Put every line from the one containing "Image resolution: width=1536" through the end of the rows below into a JSON list of strings, one string per line, leaving out blank lines.
:::::
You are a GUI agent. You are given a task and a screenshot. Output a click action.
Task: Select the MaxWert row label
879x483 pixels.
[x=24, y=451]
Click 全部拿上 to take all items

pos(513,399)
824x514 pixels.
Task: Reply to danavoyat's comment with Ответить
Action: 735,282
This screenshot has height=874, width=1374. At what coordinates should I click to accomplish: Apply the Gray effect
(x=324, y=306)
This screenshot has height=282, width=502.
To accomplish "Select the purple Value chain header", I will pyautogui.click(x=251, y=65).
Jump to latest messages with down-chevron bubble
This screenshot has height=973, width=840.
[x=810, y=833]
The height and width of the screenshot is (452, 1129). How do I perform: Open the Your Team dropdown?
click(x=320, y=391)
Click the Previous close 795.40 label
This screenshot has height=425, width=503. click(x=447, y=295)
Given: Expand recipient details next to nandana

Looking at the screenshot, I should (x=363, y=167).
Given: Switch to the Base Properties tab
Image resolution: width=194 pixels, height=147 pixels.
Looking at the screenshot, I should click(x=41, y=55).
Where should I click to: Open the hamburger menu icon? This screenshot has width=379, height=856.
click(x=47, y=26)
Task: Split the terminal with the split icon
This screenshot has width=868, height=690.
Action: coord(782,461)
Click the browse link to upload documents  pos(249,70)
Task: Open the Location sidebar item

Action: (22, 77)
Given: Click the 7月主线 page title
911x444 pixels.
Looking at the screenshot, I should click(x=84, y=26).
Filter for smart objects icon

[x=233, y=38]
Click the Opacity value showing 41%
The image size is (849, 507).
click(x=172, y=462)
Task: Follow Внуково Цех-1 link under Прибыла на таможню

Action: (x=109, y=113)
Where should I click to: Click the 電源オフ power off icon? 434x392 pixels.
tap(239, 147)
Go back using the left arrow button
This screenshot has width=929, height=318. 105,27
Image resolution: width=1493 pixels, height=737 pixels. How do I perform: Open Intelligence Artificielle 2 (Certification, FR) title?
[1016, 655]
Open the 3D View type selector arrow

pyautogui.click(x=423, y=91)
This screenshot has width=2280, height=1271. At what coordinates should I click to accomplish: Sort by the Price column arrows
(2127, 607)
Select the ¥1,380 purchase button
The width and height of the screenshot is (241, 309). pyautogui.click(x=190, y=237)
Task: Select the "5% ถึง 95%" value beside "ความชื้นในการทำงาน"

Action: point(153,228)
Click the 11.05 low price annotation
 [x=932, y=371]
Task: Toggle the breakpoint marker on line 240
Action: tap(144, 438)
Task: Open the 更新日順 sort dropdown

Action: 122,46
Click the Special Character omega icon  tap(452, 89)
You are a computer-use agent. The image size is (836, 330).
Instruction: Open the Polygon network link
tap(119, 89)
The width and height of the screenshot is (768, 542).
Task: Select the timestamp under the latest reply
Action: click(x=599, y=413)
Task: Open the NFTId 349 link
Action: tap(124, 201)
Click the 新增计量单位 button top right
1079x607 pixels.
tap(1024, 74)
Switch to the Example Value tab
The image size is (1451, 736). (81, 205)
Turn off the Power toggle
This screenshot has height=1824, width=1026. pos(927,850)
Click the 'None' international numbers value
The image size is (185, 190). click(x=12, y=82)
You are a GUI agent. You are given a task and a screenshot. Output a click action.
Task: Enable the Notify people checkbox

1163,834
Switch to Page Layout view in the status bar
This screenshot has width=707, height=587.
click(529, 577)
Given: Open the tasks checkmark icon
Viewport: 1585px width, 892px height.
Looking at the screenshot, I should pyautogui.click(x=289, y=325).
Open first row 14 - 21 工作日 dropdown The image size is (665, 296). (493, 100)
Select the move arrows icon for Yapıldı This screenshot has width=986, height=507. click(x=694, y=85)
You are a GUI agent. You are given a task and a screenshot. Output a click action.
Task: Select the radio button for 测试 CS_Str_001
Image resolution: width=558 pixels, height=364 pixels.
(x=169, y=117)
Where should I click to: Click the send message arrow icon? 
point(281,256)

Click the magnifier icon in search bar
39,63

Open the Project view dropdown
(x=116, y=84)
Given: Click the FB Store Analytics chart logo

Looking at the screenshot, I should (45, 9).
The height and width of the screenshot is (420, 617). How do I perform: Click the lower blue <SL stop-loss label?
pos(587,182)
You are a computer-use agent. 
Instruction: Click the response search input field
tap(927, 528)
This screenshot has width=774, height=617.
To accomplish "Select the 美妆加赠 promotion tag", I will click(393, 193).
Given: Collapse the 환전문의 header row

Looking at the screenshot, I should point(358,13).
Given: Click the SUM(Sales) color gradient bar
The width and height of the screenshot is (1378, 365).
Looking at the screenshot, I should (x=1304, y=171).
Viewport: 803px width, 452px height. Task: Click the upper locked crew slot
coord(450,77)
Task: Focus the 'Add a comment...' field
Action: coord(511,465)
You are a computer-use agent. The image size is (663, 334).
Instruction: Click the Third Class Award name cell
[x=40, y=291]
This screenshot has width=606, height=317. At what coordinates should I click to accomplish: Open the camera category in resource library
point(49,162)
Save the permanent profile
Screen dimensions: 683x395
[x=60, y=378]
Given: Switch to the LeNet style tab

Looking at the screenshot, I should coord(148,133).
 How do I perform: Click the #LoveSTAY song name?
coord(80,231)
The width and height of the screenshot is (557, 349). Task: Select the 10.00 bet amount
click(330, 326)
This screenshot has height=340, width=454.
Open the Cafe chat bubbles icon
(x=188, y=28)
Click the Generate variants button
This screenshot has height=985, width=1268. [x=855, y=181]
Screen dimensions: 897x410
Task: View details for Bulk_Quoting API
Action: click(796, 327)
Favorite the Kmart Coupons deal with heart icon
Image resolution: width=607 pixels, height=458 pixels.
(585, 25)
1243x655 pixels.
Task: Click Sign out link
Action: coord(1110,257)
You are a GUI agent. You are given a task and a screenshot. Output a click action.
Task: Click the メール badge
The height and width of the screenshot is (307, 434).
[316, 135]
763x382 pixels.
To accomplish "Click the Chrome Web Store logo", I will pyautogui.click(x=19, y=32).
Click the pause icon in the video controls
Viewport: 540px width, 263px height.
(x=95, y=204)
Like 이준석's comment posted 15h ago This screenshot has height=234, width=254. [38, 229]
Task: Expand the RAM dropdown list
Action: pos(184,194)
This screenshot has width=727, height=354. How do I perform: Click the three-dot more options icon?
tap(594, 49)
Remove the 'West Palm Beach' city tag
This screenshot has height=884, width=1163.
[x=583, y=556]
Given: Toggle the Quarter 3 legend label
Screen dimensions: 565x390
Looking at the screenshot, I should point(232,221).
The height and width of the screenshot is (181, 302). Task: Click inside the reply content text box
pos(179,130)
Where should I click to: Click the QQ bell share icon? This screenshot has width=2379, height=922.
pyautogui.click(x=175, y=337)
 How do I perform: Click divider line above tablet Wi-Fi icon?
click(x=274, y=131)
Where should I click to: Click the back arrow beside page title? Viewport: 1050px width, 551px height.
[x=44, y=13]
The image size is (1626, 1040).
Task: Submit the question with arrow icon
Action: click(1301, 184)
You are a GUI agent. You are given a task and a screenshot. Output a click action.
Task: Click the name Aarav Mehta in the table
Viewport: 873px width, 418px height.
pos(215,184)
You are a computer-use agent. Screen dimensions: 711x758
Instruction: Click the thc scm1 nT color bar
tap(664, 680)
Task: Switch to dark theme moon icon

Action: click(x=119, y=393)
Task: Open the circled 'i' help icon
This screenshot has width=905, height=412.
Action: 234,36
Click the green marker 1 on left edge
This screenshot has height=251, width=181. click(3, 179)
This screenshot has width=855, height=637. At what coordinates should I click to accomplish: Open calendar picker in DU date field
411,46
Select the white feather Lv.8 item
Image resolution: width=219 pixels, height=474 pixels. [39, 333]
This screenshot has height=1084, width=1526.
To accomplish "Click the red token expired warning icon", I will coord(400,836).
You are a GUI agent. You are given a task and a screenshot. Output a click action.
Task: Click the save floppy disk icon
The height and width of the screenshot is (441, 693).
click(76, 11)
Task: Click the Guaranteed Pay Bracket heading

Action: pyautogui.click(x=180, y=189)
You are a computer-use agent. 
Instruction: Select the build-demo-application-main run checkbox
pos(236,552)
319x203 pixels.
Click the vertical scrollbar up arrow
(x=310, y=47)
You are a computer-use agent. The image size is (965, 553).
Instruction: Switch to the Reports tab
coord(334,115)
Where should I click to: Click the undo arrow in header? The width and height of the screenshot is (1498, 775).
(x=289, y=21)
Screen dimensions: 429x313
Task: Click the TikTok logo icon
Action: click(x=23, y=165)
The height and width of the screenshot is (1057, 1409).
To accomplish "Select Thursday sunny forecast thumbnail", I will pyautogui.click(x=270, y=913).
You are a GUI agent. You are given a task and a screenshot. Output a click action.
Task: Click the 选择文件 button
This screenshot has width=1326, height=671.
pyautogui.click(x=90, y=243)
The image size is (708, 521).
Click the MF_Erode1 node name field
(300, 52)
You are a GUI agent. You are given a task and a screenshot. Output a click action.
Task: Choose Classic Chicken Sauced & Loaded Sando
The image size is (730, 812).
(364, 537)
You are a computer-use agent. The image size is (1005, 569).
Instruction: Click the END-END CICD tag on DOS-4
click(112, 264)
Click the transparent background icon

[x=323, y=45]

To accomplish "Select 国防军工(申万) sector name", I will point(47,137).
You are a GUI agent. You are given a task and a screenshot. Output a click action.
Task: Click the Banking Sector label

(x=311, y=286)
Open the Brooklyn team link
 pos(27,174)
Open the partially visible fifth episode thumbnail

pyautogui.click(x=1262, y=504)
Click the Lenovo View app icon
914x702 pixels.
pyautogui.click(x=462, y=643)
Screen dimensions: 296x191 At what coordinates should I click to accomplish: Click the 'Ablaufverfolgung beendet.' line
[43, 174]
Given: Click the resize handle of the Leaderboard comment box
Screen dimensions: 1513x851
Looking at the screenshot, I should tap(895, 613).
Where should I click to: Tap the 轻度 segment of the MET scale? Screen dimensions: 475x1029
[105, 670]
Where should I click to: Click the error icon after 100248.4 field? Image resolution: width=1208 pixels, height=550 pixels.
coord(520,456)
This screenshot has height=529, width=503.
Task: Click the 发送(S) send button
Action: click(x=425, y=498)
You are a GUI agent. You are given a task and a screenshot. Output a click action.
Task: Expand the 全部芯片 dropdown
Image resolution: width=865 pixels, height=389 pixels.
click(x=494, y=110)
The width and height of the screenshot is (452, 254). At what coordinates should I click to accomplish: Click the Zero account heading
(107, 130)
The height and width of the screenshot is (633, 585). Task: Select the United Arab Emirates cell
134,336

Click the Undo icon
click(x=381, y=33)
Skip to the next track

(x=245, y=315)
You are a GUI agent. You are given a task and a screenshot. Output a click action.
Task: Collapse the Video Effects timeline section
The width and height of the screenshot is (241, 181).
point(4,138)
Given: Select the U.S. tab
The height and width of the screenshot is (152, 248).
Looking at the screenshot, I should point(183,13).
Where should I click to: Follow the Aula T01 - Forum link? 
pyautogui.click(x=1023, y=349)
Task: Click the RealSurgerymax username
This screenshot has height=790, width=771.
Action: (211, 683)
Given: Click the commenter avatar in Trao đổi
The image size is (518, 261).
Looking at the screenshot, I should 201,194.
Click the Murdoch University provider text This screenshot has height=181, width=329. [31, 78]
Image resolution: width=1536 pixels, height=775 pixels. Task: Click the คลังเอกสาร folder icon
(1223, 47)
:::::
* _PROBLEM SOLUTION_:
[
  "Image resolution: width=1536 pixels, height=775 pixels. Task: Click the คลังเอกสาร folder icon",
  "(1223, 47)"
]